Her fourth-line strategy is the anti-interleukin-6 agent tocilizumab, again in conjunction with corticosteroids. In a translational study, tocilizumab has been shown to normalize dermal fibroblasts and collagen in patients with systemic sclerosis (Ann Rheum Dis. 2018 Sep;77[9]:1362-71). And there have been two promising small retrospective case series as well. A more definitive clinical trial is planned.
Dr. Stevens said that when starting a biologic agent in a child with localized scleroderma, she routinely adds methotrexate until the disease is under control.
Drugs supported by case reports and worth considering on an individual basis as a last resort are hydroxychloroquine, azathioprine, cyclosporine, and imatinib mesylate (Gleevec).
For mild, superficial lesions that don’t cross joints, ultraviolet light A phototherapy is a therapeutic option. It displayed significant benefit in a systematic review and meta-analysis of 19 studies comparing it to methotrexate, although the results with methotrexate were deemed superior (Semin Arthritis Rheum. 2018 Dec;48[3]:495-503).

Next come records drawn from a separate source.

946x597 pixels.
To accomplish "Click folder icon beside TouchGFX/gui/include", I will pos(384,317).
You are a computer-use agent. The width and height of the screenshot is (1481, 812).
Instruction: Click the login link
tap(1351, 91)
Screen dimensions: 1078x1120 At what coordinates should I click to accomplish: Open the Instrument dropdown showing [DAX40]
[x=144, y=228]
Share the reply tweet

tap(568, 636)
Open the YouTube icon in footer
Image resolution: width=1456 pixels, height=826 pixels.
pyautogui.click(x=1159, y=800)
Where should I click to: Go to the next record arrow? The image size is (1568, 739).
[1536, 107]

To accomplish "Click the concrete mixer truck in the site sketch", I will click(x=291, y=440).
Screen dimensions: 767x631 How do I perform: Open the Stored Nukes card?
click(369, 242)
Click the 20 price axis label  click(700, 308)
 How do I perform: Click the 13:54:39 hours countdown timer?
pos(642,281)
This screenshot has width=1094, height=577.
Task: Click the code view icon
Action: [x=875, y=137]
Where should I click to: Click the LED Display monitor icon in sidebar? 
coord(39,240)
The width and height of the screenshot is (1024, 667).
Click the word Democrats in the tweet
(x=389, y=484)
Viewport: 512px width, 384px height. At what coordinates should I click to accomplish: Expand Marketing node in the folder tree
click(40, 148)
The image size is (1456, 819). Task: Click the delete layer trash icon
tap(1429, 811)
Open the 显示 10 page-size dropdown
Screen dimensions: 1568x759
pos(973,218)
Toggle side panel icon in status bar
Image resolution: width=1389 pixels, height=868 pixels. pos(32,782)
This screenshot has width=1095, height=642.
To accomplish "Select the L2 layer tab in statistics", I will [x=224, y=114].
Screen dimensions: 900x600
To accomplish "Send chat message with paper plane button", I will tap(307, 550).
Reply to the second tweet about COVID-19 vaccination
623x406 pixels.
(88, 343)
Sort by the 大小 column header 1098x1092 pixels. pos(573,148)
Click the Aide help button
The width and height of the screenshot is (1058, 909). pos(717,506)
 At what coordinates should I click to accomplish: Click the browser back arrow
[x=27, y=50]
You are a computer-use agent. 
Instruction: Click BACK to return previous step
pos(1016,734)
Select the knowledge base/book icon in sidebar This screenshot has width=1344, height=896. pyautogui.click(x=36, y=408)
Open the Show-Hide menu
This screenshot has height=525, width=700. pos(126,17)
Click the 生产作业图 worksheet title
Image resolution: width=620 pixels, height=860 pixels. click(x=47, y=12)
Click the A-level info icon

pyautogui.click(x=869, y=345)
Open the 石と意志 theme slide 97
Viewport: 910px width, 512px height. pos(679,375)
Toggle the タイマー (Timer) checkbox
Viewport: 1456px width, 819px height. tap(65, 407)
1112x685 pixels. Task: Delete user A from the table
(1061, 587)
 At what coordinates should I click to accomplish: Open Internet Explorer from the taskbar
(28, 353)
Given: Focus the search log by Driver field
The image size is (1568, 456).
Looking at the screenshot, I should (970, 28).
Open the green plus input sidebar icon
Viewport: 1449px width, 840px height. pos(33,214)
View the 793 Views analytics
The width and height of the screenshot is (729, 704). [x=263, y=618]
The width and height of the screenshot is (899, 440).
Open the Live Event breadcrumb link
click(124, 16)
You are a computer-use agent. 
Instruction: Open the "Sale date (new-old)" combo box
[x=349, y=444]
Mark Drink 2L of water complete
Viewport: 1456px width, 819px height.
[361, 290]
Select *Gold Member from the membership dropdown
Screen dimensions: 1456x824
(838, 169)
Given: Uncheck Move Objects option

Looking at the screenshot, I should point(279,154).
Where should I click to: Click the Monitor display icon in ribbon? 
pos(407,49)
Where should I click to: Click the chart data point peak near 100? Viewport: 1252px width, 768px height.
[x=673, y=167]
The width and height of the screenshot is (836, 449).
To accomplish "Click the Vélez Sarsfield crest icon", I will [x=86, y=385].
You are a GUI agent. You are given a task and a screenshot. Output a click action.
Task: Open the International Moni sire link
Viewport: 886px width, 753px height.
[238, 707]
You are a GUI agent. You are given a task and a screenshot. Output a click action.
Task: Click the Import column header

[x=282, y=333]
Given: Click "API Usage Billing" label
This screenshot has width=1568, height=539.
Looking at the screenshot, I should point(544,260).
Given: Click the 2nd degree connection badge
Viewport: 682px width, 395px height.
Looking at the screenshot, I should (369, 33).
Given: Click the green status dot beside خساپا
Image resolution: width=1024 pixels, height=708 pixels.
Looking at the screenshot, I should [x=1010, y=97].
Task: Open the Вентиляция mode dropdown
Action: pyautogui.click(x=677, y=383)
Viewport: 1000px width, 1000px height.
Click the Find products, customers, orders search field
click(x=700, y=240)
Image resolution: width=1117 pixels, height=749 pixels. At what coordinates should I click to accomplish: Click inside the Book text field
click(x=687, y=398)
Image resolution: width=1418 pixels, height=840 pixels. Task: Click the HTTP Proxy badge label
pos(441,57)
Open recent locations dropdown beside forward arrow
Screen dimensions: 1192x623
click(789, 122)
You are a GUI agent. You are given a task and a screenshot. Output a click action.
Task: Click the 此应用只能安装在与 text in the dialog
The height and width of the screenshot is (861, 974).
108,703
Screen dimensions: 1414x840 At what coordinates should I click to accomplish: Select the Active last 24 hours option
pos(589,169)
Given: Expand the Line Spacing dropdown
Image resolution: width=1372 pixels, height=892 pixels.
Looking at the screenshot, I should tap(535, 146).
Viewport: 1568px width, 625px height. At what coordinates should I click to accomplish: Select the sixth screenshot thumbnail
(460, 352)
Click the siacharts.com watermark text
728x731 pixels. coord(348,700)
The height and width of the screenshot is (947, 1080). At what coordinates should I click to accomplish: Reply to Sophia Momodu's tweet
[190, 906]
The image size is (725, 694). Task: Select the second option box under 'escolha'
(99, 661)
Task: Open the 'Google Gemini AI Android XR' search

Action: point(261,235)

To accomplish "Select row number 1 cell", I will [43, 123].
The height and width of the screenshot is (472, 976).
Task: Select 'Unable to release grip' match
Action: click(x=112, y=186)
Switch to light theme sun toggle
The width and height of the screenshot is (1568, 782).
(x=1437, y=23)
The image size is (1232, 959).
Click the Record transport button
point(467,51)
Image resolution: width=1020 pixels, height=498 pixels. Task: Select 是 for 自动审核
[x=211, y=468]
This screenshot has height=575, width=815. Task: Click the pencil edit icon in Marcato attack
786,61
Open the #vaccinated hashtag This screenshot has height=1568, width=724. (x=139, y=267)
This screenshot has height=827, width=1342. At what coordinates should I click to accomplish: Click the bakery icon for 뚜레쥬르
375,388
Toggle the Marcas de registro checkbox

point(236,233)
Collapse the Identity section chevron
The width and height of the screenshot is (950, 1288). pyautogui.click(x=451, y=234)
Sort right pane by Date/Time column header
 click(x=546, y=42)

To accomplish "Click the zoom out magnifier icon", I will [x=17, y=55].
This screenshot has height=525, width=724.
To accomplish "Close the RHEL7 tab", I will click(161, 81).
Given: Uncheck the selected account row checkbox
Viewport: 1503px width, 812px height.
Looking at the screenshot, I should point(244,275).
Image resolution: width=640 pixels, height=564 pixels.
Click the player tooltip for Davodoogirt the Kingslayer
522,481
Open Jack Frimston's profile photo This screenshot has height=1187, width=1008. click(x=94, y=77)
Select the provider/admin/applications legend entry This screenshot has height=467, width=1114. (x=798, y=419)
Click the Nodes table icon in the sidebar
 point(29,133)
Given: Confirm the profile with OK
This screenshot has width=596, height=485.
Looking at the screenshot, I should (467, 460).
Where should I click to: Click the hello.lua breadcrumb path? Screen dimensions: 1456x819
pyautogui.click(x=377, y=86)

The pros and cons of getting a baseline brain MRI
Children with localized scleroderma have increased rates of severe headache, peripheral neuropathy, complex partial seizures, and stroke. So it had been Dr. Stevens’ routine practice to obtain an initial brain MRI at the time of diagnosis. Of late, though, she has reconsidered that practice.
“The problem is that some patients with abnormal MRI lesions have no CNS disease at all, and there are also a fair number of patients with a normal MRI who have CNS symptoms. So in our practice we’re pulling back on doing screening MRIs because we don’t know what to do with the findings, and it just makes everybody worried,” she said.
However, if a child with localized scleroderma develops headaches, seizures, neuropathies, or other CNS symptoms, then by all means get an MRI, and if it shows findings such as brain atrophy, white matter lesions, calcifications, or leptomeningeal enhancement, consider treatment, she added.
Dr. Stevens reported receiving research funding from Kineta and Seattle Genetics.